*** Opening of Excerpted passage ***

Facial Recognition: A Bit of Bias Perhaps?

November 24, 2023

green-dino_thumb_thumb_thumbThis essay is the work of a dumb dinobaby. No smart software required.

It’s a running gag in the tech industry that AI algorithms and related advancements are “racist.” Motion sensors can’t recognize dark pigmented skin. Photo recognition software misidentifies black and other ethnicities as primates. AI-trained algorithms are also biased against ethnic minorities and women in the financial, business, and other industries. AI is “racist” because it’s trained on data sets heavy in white and male information.

Ars Technica shares another story about biased AI: “People Think White AI-Generated Faces Are More Real Than Actual Photos, Study Says.” The journal of Psychological Science published a peer reviewed study, “AI Hyperrealism: Why AI Faces Are Perceived As More Real Than Human Ones.” The study discovered that faces created from three-year old AI technology were found to be more real than real ones. Predominately, AI-generate faces of white people were perceived as the most realistic.

The study surveyed 124 white adults who were shown a mixture of 100 AI-generated images and 100 real ones. They identified 66% of the AI images as human and 51% of the real faces were identified as real. Real and AI images of ethnic minorities with high amounts of melanin were viewed as real 51%. The study also discovered that participants who made the most mistakes were also the most confident, a clear indicator of the Dunning-Kruger effect.

*** Close of Excerpted passage ***
*** Opening of Dataset entries ***

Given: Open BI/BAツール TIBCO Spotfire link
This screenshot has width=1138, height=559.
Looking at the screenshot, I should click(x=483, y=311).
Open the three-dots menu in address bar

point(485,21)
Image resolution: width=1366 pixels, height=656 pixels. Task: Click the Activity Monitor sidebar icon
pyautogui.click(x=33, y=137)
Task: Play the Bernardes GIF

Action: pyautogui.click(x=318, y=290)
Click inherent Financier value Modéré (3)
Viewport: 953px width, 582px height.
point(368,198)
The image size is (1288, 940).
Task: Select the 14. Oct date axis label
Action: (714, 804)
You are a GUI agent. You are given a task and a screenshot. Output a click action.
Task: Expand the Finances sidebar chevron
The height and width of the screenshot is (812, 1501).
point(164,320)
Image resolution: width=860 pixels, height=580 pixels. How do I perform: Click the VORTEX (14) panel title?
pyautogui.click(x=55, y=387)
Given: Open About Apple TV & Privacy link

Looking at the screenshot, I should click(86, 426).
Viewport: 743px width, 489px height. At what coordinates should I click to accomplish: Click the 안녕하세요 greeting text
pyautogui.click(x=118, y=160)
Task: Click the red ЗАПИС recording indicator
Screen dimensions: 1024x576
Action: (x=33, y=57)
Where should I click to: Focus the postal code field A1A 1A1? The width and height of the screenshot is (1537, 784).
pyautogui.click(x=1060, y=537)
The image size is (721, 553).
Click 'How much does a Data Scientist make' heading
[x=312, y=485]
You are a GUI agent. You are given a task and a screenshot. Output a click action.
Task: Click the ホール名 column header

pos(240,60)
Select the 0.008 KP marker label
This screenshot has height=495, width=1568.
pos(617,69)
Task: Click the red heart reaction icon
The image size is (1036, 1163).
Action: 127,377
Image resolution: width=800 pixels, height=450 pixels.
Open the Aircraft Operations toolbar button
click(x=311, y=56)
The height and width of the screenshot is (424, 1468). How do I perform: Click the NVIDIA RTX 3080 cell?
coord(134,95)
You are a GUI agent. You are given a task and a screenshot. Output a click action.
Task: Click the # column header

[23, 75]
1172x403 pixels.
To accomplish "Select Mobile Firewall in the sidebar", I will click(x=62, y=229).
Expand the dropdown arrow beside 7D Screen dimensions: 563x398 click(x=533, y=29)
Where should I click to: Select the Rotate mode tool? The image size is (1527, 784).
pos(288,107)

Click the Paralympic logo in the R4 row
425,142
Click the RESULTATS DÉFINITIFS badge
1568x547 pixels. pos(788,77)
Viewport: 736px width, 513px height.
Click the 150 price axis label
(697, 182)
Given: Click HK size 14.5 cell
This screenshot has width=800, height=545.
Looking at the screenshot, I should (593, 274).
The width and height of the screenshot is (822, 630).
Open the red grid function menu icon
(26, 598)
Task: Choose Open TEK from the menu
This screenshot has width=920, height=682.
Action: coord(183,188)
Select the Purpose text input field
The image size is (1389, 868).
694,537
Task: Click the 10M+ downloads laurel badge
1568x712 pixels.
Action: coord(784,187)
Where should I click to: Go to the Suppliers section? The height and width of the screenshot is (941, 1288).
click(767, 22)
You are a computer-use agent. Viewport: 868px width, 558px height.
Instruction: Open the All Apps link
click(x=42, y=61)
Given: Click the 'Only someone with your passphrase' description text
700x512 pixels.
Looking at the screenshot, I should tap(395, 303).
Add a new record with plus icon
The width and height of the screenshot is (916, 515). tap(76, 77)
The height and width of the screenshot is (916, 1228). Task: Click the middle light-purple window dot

*** Close of Dataset entries ***

Work task 1 =
Print the part of the facial recognition essay starting with "Ars Technica shares" and going on through "the most realistic.".
Work task 2 =
Do the following statements agree with the facial recognition essay? Answer yes or no for each, quoting the words that decide it. (a) The study surveyed 124 white adults. (b) Participants identified 66% of the real faces as real. (c) The participants who made the most mistakes were the least confident.
Work task 3 =
Write the next part of the facial recognition essay, beginning after its final sentence.

Task response 1 =
Ars Technica shares another story about biased AI: “People Think White AI-Generated Faces Are More Real Than Actual Photos, Study Says.” The journal of Psychological Science published a peer reviewed study, “AI Hyperrealism: Why AI Faces Are Perceived As More Real Than Human Ones.” The study discovered that faces created from three-year old AI technology were found to be more real than real ones. Predominately, AI-generate faces of white people were perceived as the most realistic.

Task response 2 =
(a) Yes: "The study surveyed 124 white adults who were shown a mixture of 100 AI-generated images and 100 real ones."
(b) No: "They identified 66% of the AI images as human and 51% of the real faces were identified as real."
(c) No: "participants who made the most mistakes were also the most confident"

Task response 3 =
The researchers conducted a second study with 610 participants and learned:

“The analysis of participants’ responses suggested that factors like greater proportionality, familiarity, and less memorability led to the mistaken belief that AI faces were human. Basically, the researchers suggest that the attractiveness and "averageness" of AI-generated faces made them seem more real to the study participants, while the large variety of proportions in actual faces seemed unreal.

Interestingly, while humans struggled to differentiate between real and AI-generated faces, the researchers developed a machine-learning system capable of detecting the correct answer 94 percent of the time.”

The study could be swung in the typical “racist” direction that AI will perpetuate social biases. The answer is simple and should be invested: create better data sets to train AI algorithms.